- [EXERCISE OBJECTIVE] Rewrite the data from the line with "The width and height of the screenshot is (2560, 1336)." through the line with "I will coord(185,696).", changing every "Select" to "Choose" and leaving everything else as it is.

- [RECORDS SHOWN]

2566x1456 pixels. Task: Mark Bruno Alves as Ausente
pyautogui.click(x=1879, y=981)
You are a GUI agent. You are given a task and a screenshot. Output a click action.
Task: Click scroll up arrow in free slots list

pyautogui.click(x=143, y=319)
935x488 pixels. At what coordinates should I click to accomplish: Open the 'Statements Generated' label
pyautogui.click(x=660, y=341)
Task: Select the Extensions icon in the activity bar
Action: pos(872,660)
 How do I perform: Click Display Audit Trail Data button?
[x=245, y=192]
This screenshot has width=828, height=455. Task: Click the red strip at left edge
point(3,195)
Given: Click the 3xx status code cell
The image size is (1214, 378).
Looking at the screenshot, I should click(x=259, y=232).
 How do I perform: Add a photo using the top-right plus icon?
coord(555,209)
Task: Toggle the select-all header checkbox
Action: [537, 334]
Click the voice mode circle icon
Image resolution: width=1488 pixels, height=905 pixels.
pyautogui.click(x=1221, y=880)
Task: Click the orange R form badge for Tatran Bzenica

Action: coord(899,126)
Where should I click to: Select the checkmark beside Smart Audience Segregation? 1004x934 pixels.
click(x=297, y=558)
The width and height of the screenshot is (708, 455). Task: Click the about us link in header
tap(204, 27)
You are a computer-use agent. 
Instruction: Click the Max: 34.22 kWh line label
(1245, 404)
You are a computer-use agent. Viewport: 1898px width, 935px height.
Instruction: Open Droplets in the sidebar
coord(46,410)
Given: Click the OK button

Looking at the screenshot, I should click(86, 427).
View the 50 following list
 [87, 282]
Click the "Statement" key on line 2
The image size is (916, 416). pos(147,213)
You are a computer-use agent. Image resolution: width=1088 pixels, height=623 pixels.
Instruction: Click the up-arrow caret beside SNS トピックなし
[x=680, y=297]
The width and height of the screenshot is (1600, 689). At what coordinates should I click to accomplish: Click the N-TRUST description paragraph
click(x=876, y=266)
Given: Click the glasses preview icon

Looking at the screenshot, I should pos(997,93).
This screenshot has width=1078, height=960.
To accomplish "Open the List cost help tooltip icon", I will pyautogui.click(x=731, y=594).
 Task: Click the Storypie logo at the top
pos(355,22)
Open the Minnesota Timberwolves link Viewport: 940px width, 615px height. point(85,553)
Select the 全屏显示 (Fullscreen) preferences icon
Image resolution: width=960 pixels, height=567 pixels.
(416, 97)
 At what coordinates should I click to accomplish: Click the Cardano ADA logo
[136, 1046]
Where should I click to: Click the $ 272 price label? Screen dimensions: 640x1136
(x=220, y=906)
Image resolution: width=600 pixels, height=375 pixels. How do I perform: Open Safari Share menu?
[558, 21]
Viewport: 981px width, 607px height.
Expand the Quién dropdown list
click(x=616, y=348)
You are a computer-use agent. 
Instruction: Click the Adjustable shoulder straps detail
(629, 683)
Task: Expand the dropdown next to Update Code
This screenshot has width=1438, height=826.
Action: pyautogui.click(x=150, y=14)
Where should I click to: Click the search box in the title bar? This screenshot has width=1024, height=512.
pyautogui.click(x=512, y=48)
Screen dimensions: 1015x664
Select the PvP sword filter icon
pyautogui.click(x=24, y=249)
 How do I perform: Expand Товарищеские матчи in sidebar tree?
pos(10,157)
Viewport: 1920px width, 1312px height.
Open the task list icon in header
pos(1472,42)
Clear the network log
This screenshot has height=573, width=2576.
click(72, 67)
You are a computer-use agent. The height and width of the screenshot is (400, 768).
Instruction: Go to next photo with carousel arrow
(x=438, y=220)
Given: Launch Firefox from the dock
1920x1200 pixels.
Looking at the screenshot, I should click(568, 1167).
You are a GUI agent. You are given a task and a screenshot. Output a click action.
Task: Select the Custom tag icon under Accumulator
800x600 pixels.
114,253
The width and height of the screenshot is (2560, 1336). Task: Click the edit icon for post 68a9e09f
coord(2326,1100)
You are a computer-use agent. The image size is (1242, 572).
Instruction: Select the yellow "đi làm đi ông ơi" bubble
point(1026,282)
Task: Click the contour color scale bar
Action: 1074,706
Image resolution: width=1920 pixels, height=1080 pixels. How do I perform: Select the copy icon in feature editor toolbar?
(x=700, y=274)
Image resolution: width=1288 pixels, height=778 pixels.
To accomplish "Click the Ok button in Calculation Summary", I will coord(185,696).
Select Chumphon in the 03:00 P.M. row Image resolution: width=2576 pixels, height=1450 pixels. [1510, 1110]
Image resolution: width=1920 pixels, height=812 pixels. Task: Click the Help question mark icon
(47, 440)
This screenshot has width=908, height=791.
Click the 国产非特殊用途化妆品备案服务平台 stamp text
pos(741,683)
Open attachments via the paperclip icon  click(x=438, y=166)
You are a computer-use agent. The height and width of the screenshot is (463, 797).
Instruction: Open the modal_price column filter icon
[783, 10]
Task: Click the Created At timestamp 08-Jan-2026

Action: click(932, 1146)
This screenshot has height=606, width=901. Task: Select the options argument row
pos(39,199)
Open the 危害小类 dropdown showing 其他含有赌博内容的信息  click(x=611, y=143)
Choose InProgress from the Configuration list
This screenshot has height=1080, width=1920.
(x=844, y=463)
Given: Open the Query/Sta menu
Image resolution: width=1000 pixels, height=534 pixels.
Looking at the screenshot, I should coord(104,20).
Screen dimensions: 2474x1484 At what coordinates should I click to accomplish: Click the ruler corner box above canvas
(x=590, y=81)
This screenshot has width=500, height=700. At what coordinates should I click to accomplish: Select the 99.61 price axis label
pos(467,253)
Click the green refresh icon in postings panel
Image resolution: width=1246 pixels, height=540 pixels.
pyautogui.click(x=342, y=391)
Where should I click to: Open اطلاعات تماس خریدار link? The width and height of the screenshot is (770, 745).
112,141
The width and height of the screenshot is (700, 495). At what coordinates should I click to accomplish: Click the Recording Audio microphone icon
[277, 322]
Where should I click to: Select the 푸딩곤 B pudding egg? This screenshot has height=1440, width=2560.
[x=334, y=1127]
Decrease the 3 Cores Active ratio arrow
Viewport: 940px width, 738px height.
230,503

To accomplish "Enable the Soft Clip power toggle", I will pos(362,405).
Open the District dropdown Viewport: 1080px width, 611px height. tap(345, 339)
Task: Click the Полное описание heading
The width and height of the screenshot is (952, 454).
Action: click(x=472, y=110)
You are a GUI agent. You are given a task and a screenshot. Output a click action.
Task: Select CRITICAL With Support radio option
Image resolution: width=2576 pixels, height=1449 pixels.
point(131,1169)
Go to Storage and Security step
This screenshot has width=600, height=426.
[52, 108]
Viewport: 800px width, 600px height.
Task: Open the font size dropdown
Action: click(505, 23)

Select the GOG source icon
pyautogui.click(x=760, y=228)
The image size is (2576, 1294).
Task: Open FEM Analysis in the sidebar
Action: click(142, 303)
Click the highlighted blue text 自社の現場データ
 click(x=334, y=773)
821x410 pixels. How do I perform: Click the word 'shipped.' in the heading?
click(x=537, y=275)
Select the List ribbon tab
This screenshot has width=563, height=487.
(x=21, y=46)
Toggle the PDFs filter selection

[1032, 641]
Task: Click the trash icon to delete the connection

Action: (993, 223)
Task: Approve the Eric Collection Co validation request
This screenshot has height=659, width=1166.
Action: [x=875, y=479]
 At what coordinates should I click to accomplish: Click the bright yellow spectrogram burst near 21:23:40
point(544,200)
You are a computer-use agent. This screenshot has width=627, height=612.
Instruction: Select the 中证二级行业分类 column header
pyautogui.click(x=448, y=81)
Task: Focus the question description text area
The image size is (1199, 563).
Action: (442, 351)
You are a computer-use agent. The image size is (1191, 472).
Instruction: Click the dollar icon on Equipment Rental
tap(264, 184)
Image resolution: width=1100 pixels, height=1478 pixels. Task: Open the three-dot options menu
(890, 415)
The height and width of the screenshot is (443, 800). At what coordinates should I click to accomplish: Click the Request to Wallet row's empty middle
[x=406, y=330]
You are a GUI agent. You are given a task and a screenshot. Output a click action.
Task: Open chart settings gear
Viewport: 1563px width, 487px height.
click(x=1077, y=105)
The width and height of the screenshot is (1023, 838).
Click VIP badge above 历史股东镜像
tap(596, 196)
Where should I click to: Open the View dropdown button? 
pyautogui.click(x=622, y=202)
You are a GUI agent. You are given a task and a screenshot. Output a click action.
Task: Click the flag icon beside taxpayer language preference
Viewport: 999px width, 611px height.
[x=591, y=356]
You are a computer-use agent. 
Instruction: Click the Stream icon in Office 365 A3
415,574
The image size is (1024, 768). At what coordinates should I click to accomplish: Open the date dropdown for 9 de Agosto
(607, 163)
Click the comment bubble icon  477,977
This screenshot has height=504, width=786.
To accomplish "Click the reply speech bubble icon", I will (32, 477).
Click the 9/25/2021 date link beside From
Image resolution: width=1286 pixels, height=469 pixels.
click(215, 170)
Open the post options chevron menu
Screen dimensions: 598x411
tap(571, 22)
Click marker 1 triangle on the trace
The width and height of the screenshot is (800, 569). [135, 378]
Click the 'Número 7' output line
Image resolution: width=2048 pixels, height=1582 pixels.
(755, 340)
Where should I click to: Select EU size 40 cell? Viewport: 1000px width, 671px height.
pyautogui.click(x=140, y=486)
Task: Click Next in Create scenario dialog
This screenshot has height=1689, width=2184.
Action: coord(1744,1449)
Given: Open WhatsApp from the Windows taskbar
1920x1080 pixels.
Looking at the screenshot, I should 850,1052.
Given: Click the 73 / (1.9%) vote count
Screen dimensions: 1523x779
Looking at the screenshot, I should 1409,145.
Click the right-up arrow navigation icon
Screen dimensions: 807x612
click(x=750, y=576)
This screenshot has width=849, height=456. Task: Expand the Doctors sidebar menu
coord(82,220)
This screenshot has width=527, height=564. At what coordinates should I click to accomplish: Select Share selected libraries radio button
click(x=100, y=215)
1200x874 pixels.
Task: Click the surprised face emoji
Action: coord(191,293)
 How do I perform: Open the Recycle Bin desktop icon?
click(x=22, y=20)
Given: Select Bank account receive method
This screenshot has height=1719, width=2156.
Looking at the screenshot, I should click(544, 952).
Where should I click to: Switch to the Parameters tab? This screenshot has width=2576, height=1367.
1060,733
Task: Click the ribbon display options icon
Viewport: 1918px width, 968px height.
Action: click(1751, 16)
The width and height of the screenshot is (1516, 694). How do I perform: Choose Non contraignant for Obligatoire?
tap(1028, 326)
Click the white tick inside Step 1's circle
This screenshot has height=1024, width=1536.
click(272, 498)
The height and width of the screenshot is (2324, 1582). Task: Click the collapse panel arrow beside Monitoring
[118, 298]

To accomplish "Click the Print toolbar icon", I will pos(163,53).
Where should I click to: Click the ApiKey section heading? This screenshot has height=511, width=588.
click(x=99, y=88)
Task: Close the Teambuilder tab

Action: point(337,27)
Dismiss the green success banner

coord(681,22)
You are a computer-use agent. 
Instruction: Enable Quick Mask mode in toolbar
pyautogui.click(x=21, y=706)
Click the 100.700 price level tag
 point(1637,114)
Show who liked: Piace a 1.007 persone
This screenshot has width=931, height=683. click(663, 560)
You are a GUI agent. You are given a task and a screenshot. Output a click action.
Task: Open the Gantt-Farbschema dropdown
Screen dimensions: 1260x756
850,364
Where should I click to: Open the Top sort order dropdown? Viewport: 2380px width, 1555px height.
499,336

- [RESPONSE FOR THIS EXERCISE]
The width and height of the screenshot is (2560, 1336). Task: Click the edit icon for post 68a9e09f
coord(2326,1100)
You are a computer-use agent. The image size is (1242, 572).
Instruction: Choose the yellow "đi làm đi ông ơi" bubble
point(1026,282)
Task: Click the contour color scale bar
Action: 1074,706
Image resolution: width=1920 pixels, height=1080 pixels. How do I perform: Choose the copy icon in feature editor toolbar?
(x=700, y=274)
Image resolution: width=1288 pixels, height=778 pixels.
To accomplish "Click the Ok button in Calculation Summary", I will coord(185,696).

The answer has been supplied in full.